Count how many lines of the material below contain the word "your", and reply with that number alone.

Content starts

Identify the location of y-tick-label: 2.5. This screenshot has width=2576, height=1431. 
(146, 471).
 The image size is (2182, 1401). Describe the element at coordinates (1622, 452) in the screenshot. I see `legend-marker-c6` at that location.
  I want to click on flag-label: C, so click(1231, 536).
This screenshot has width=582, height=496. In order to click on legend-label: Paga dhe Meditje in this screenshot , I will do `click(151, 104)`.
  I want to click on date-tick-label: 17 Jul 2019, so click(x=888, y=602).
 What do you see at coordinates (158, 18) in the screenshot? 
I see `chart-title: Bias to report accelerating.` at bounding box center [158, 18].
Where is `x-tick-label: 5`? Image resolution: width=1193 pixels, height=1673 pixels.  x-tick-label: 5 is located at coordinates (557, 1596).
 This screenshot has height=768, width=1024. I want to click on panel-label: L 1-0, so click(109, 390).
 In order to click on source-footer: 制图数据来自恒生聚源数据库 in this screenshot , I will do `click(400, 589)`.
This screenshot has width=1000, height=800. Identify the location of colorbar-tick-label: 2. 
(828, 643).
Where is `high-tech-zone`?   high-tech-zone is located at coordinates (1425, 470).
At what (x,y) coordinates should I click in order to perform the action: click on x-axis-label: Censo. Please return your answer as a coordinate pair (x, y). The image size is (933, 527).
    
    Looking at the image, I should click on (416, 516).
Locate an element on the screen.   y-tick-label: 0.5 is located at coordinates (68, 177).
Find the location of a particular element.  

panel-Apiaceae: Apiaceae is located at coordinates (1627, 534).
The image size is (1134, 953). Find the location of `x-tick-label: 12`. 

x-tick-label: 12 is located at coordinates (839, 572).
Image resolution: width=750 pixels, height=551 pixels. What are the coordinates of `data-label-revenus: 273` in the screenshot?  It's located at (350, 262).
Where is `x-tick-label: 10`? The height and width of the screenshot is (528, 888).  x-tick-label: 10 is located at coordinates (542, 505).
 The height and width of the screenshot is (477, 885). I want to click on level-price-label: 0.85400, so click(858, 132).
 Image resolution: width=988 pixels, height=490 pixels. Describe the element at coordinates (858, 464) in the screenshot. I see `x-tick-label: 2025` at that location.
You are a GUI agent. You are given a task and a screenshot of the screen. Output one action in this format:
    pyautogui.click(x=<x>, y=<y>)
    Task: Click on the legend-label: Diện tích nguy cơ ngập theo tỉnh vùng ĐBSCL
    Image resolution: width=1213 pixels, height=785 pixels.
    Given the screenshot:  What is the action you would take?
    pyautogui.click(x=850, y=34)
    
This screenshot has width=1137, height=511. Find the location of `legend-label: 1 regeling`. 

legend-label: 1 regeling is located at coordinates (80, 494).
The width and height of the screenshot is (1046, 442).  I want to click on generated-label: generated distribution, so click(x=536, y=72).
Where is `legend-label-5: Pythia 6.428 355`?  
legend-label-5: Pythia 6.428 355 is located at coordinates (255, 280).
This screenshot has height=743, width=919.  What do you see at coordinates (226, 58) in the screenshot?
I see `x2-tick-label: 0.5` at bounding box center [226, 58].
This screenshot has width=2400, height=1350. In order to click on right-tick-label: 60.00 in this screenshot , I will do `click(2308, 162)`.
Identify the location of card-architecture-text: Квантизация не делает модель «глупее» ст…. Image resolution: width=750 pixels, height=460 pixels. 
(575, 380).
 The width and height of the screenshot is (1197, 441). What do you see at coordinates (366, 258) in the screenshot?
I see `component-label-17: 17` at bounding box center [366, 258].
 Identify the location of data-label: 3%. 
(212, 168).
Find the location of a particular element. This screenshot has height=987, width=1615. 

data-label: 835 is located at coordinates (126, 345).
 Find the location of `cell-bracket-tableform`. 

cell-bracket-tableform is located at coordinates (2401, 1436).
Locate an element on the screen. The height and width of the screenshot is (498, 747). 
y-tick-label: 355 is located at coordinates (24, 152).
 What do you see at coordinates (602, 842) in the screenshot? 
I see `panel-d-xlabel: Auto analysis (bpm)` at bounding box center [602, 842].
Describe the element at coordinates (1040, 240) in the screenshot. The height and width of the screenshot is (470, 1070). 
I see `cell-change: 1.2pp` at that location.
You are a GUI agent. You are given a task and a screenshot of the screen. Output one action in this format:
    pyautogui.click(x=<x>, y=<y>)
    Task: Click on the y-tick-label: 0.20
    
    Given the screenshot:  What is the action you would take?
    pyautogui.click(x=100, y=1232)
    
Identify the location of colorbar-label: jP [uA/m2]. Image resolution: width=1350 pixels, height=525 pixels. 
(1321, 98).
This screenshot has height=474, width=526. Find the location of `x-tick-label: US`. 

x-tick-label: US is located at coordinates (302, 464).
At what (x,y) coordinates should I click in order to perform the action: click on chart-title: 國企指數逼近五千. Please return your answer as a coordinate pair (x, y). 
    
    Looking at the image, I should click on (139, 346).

Content ends

Answer to this task: 2